Question

When soft drinks sold for $$\$0.80$$ per cup at football games, approximately $$6000$$ cups were sold. When the price was raised to $$\$1.00$$ per cup, the demand dropped to $$4000$$. Assume that the relationship between the price $$p$$ and demand $$d$$ is linear.
(a) Write an equation of the line giving the demand $$d$$ in terms of the price $$p$$.
(b) Linear Interpolation Use the equation in part (a) to estimate the number of cups of soft drinks sold if the price is $$\$0.90$$.

Answer

**step1** Understanding the problem and given information

The problem describes how the demand for soft drinks changes with their price at football games, assuming a linear relationship. We are given two specific situations:
1. When the price was $$\$0.80$$ per cup, approximately $$6000$$ cups were sold.
2. When the price was raised to $$\$1.00$$ per cup, the demand dropped to $$4000$$ cups.
We need to achieve two goals based on this information:
(a) Write a linear equation that shows the demand ($$d$$) as a function of the price ($$p$$).
(b) Use this equation to estimate the demand if the price were set at $$\$0.90$$.
This problem inherently involves algebraic concepts like variables and linear equations, which are typically introduced beyond the K-5 grade level. Therefore, the solution will use these mathematical tools to address the problem as stated.

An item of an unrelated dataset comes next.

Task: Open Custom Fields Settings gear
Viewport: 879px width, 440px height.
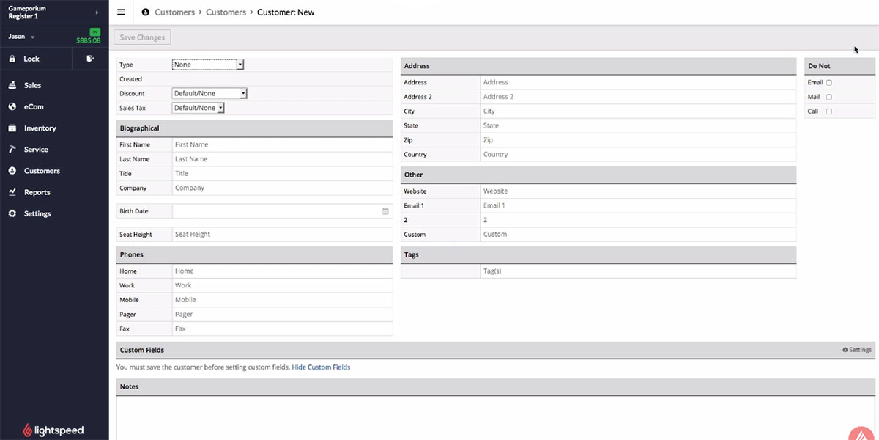Action: 856,351
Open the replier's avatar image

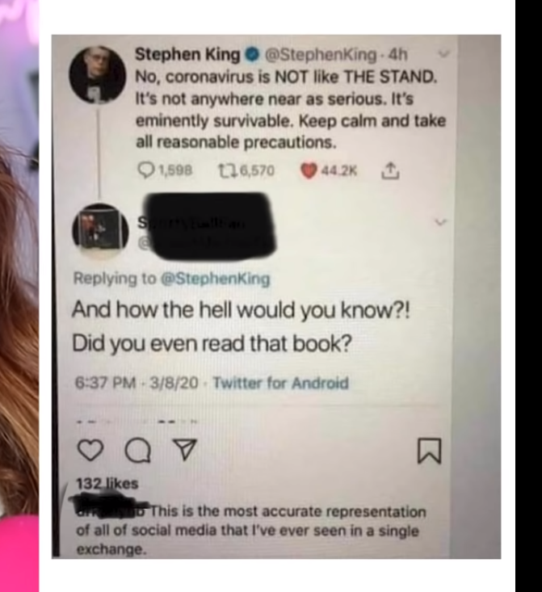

**step2** Representing the given data as points

Since the relationship between price ($$p$$) and demand ($$d$$) is linear, we can think of these as two points on a line in the form $$(p, d)$$.
Our first point is $$(p_1, d_1) = (0.80, 6000)$$.
Our second point is $$(p_2, d_2) = (1.00, 4000)$$.
A linear equation can be written in the form $$d = mp + b$$, where $$m$$ is the slope of the line and $$b$$ is the y-intercept.

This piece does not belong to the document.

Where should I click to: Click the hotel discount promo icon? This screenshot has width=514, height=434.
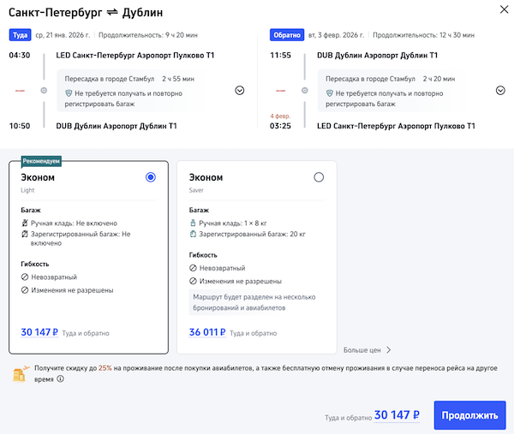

**step3** Calculating the slope of the linear relationship

The slope ($$m$$) of a line represents the rate of change of demand with respect to price. We can calculate it using the formula:
$$m = \frac{\text{change in demand}}{\text{change in price}} = \frac{d_2 - d_1}{p_2 - p_1}$$
Substitute the values from our two points:
$$m = \frac{4000 - 6000}{1.00 - 0.80}$$
First, calculate the difference in demand: $$4000 - 6000 = -2000$$.
Next, calculate the difference in price: $$1.00 - 0.80 = 0.20$$.
Now, divide the change in demand by the change in price:
$$m = \frac{-2000}{0.20}$$
To perform this division, we can multiply both the numerator and the denominator by 100 to remove the decimal:
$$m = \frac{-2000 \times 100}{0.20 \times 100} = \frac{-200000}{20}$$
Now, simplify the fraction:
$$m = -10000$$
The slope is $$-10000$$. This means for every $$\$1$$ increase in price, the demand decreases by $$10,000$$ cups.

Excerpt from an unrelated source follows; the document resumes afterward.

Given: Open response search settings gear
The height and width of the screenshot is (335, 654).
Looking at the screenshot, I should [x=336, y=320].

**step4** Calculating the y-intercept

Now that we have the slope ($$m = -10000$$), we can find the y-intercept ($$b$$) using one of our points and the linear equation form $$d = mp + b$$. Let's use the first point $$(p_1, d_1) = (0.80, 6000)$$:
$$6000 = (-10000)(0.80) + b$$
First, calculate the product of the slope and the price:
$$-10000 \times 0.80 = -8000$$
Substitute this value back into the equation:
$$6000 = -8000 + b$$
To isolate $$b$$, add $$8000$$ to both sides of the equation:
$$6000 + 8000 = b$$
$$b = 14000$$
The y-intercept is $$14000$$.

**step5** Writing the equation of the line - Part a

With the calculated slope ($$m = -10000$$) and y-intercept ($$b = 14000$$), we can now write the equation of the line that represents the demand ($$d$$) in terms of the price ($$p$$):
$$d = -10000p + 14000$$
This equation is the answer to part (a) of the problem.

**step6** Estimating demand for a specific price - Part b

For part (b), we need to use the equation we just found to estimate the number of cups sold if the price is $$\$0.90$$. We substitute $$p = 0.90$$ into our equation:
$$d = -10000(0.90) + 14000$$
First, calculate the product of $$-10000$$ and $$0.90$$:
$$-10000 \times 0.90 = -9000$$
Now, substitute this value back into the equation:
$$d = -9000 + 14000$$
Finally, perform the addition:
$$d = 5000$$
Therefore, if the price is $$\$0.90$$, the estimated number of cups of soft drinks sold is $$5000$$.